PDA

View Full Version : Tha Drake equation??Bah humbug!!!!!



errorist
2004-Mar-25, 02:18 PM
If they find fossils or life on mars then the Drake equation is shot to pieces.

antoniseb
2004-Mar-25, 03:10 PM
Originally posted by errorist@Mar 25 2004, 02:18 PM
If they find fossils or life on mars then the Drake equation is shot to pieces.
No it isn't. I say this for two reasons:

First, life on Mars could have seeded life on Earth, If so, the likelyhood of life in other solar systems is unchanged, because we still count as only one example.

Second, and more importantly, the Drake equation is a bunch of unknowns all multiplied together. As we try to narrow the range of the unknowns, we narrow the range of the final number. If there is life on Mars, and it isn't DNA based, that increases the value of the fraction of planets capable of sustaioning life, and perhaps the fraction on which life evolves.

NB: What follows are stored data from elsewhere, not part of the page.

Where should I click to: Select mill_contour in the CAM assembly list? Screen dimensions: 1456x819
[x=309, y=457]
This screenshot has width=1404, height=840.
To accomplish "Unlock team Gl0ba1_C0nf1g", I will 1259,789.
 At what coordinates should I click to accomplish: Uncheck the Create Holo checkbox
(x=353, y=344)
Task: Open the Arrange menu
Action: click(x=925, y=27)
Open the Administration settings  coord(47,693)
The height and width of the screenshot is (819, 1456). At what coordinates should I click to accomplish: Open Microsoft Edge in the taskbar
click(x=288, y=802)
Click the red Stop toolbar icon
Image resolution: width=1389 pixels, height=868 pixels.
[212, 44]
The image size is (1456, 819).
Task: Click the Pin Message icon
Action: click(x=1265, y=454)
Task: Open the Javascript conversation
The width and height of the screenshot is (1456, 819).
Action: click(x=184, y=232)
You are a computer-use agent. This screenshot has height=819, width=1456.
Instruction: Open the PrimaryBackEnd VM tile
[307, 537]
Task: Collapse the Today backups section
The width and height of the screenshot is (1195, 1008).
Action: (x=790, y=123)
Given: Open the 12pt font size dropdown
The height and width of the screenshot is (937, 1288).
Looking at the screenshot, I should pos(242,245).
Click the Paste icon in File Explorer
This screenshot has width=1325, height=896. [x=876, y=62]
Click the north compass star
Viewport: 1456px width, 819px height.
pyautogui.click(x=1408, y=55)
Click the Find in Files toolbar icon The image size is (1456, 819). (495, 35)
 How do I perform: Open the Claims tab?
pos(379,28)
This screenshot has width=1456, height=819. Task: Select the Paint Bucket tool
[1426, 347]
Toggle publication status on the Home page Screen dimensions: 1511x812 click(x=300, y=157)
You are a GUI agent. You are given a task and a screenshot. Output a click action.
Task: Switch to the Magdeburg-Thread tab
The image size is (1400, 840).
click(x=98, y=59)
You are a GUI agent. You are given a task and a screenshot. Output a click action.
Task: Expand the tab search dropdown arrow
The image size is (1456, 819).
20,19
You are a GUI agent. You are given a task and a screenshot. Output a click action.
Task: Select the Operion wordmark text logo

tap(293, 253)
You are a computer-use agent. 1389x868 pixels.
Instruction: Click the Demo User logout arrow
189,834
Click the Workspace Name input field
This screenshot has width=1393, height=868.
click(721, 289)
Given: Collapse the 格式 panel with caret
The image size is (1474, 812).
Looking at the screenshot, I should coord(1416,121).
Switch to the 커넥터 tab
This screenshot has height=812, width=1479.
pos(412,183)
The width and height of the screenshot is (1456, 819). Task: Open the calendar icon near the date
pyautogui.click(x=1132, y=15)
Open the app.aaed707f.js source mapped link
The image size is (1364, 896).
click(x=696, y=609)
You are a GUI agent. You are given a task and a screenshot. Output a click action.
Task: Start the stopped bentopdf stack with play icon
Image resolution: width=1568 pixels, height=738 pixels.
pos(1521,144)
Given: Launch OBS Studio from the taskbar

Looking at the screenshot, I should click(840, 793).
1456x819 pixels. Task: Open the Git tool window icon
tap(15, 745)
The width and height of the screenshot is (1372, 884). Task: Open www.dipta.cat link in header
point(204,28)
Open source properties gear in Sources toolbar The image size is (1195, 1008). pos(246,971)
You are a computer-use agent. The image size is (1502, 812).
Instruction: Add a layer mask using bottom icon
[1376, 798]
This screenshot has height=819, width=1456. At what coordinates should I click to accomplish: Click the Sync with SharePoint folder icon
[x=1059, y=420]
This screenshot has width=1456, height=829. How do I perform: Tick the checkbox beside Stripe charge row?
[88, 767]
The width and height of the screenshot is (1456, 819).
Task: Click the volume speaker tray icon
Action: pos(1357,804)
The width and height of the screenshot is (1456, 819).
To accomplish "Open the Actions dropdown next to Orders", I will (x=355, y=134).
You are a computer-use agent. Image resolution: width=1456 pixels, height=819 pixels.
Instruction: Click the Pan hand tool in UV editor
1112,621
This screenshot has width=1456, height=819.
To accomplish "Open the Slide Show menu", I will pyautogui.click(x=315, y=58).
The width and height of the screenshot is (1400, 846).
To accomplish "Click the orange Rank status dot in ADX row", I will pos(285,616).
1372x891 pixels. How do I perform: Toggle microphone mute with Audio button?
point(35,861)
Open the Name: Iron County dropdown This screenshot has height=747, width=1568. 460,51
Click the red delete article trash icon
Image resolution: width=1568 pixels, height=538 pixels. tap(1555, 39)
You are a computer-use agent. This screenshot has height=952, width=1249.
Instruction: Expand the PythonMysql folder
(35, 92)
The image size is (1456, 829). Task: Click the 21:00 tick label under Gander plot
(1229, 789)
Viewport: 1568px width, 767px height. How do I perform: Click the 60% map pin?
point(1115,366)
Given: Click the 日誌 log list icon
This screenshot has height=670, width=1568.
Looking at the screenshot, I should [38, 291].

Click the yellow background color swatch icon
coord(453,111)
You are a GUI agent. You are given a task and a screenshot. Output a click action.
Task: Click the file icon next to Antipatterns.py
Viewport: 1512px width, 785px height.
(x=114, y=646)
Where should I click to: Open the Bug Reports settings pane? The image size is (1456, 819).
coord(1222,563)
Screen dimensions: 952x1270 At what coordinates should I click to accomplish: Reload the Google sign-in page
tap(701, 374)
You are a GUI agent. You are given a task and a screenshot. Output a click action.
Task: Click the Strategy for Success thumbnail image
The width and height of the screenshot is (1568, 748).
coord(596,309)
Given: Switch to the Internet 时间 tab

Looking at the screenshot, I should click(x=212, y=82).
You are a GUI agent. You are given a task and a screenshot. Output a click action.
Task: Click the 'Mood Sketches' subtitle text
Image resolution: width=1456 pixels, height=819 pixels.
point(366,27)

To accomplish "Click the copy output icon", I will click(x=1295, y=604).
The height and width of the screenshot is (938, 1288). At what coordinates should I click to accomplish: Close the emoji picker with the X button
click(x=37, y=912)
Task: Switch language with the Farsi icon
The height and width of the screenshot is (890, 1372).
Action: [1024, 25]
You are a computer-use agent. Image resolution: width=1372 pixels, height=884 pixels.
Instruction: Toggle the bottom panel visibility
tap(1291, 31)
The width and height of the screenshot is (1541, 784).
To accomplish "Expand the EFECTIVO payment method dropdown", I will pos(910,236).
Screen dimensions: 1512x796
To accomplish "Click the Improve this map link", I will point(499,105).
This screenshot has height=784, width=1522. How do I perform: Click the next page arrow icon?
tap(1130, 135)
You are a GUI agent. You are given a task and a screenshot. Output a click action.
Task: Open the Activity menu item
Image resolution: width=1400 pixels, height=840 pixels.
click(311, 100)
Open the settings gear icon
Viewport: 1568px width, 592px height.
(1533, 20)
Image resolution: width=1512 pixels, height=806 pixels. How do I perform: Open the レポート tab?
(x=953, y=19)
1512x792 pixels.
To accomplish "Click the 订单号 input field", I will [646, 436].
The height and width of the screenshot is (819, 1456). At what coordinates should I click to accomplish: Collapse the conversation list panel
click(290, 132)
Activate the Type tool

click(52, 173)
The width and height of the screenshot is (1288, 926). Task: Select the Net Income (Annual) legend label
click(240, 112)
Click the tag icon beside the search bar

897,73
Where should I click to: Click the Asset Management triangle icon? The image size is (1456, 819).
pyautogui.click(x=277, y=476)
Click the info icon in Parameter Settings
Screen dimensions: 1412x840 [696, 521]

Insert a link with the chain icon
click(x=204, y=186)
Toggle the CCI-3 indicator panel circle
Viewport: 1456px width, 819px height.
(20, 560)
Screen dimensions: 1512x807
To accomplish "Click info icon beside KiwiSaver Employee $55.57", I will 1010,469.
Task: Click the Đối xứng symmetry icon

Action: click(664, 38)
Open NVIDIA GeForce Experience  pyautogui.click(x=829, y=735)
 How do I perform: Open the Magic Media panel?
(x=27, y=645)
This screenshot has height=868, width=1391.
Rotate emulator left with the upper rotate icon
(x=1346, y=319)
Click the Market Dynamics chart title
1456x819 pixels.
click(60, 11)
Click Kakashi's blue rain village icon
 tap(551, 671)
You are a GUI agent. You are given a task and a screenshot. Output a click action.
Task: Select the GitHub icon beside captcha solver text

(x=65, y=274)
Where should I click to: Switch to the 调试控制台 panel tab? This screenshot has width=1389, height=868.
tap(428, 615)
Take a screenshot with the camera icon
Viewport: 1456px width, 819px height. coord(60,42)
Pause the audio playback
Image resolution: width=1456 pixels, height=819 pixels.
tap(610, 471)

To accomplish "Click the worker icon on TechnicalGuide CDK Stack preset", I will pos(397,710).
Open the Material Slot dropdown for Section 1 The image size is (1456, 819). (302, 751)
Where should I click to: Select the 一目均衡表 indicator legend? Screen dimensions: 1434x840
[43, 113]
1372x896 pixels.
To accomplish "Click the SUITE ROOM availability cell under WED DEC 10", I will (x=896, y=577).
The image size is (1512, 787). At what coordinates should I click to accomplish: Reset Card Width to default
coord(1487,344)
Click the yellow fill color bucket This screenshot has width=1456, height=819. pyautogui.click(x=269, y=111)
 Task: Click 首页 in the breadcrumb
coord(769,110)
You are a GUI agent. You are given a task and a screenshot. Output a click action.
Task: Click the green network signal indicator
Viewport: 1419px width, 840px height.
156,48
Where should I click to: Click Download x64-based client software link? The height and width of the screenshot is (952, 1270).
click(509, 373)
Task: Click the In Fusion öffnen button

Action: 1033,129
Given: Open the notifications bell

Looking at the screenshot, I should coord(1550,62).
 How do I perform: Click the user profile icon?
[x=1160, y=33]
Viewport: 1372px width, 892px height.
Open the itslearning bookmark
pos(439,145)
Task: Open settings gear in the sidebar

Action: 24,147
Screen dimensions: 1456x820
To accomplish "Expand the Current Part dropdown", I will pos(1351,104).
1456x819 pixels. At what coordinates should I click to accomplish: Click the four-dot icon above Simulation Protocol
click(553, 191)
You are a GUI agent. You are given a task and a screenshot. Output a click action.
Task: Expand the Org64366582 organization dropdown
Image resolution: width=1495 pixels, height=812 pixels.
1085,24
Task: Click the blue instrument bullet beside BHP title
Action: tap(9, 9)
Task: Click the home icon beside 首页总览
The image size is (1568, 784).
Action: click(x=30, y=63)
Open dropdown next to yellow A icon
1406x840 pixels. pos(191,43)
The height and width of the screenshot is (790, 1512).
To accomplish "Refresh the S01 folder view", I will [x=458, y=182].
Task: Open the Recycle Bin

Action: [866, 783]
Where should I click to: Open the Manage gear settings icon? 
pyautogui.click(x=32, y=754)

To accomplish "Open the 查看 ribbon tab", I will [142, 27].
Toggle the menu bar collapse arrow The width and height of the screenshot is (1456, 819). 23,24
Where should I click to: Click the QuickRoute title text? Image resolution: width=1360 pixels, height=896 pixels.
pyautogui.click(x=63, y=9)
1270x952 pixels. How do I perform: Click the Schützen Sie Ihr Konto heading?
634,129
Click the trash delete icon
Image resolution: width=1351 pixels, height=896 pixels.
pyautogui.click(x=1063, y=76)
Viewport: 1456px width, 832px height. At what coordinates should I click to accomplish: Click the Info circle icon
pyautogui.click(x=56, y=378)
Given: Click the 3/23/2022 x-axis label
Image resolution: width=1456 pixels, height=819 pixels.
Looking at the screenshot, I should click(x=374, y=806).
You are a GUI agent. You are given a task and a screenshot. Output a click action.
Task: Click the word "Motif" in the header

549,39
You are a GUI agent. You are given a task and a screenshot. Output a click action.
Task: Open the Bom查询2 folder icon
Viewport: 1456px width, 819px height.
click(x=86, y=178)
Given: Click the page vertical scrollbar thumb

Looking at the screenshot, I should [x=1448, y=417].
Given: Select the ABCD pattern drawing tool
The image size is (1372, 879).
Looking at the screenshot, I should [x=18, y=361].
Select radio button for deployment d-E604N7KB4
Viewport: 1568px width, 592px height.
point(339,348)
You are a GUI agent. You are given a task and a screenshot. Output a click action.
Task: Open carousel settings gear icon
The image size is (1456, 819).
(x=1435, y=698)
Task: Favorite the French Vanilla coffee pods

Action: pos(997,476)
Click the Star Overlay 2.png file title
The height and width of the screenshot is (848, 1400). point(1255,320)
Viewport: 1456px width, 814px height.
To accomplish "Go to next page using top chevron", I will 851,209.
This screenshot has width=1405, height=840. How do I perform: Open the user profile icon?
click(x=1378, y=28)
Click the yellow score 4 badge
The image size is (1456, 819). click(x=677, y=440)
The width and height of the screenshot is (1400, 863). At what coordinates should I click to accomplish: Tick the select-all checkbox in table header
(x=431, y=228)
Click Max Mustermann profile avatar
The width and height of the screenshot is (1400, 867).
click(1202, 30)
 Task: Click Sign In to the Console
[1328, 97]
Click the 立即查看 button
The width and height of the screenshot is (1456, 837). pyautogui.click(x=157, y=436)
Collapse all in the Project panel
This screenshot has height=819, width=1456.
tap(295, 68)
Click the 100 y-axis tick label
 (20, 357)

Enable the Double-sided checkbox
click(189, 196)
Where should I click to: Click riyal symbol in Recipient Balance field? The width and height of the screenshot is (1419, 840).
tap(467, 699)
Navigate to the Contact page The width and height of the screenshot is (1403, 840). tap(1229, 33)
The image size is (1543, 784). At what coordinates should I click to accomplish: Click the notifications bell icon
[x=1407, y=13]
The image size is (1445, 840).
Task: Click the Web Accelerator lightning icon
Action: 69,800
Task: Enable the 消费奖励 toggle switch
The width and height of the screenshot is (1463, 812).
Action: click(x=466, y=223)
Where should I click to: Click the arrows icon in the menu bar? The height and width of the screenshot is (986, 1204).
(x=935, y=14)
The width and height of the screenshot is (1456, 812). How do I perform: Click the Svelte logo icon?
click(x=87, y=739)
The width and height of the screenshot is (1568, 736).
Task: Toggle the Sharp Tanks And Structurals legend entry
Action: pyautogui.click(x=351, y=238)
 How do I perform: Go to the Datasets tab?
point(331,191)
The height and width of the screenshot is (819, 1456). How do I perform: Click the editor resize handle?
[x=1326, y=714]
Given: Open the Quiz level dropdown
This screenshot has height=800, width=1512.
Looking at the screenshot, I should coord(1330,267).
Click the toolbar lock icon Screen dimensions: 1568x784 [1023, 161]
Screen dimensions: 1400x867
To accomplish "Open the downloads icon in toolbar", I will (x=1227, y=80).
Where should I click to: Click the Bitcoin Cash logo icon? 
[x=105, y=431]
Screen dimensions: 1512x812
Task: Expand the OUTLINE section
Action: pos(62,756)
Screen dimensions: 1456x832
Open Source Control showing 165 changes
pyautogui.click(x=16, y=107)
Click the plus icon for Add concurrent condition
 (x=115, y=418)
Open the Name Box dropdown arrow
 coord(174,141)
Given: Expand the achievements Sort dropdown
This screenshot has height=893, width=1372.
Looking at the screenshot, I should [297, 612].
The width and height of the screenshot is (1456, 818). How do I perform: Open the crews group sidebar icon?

Fossils on Mars wouldn't shoot the equation to pieces, but it would up the currently expected value for the more pessimistic of us. [Personally, I guess there's three to five planets in the galaxy with life that can communicate to other planets].

http://www.activemind.com/Mysterious/Topic...e_equation.html (http://www.activemind.com/Mysterious/Topics/SETI/drake_equation.html)

Fraser
2004-Mar-25, 04:31 PM
As scientists are searching for life on Mars, there's a lot of support building for the theory of Panspermia, where bacteria travels in space and seeds various worlds. We know that asteroids can kick up material so that it can escape the Earth's gravity. We know that bacteria can survive in space for a long time. We know that meteors can enter the atmosphere of Earth or Mars in such a way that part of the rock stays cool all the way to the surface. Finally, there's evidence that bacteria can evolve pretty much "on the fly" when presented with a new situation that would kill it otherwise.

Over the course of billions of years, there must have been mountains of material transfered between the Earth and Mars. And if Mars was warm and wet at some point, life would have an ideal place to land.

By the time life is conclusively found to have existed on Mars, I don't think people are really going to be that surprised. It's likely our two biospheres have been linked together for billions of years, transfering material back and forth.

There's probably a cloud of bacteria in space going around our solar system that was kicked off of Earth and Mars. Some of this is probably getting blown out of our solar system, and leaving a trail of bacteria in our wake as our Sun goes around the Milky Way. We could have run into the trail of bacteria from another solar system, which would help to explain why life seems to have appeared instantaneously on Earth at the moment when conditions were possible to support it.

Even the authors of Rare Earth think that microbial life could be common in the galaxy, maybe even on every planet that has liquid water. Once you want to get larger than microbial life; however, there are many new factors that come into play. It might be that life on Earth was able to evolve into higher forms because Jupiter acted as a vacuum cleaner for comets and asteroids, or the tilt of our planet, or the tectonic plates.

It's probably time for a new Drake equation that considers some of the new factors that scientists understand are necessary for life.

Duane
2004-Mar-25, 08:07 PM
This is an interesting area of discussion. If you're interested, there is aDrake Equation Calculater (http://www.seti-inst.edu/seti/seti_science/drake_calculator.html) where you can plug in your own numbers for each of the varibles and come up with an estimate for the number of intelligent species in our galaxy or the universe.

The theory of Panspermia is interesting to me for two reasons. If the early Earth was the recipient of extra-solar baterium of some type which jump started life on the planet, there must still be an explanation of how life got started somewhere else in the first place. In my opinion, this is a 50/50 proposition at best at this time--that is, there is a 50% chance Earth was seeded and a 50% chance that life evolved here. As Fraser mentioned, if other life is found somewhere, it will be interesting to see if the DNA (assuming it uses DNA of course) is similar to DNA here.

Either way, the advent of life had to start somewhere, so research into how it arose is still very relevant.

I don't think the Drake equation needs to be revamped, the new factors simply refine some of the percentages used in the equation.

GOURDHEAD
2004-Mar-25, 10:11 PM
It might be that life on Earth was able to evolve into higher forms because Jupiter acted as a vacuum cleaner for comets and asteroids.......

I've read on several occasions that Jupiter has protected earth from comets and asteroids, but it does not seem to be intuitively obvious. My guess is that Jupiter would attract more stuff into the inner solar system than it would absorb and maybe cause it to hit the earth with greater speed than it would have otherwise. My guess is that its effect is pretty much a wash. As for multicellulars I think having a moon with as much relative mass as the earth has is more significant and is likely to have made the earth more unique in the developing of comples organisms.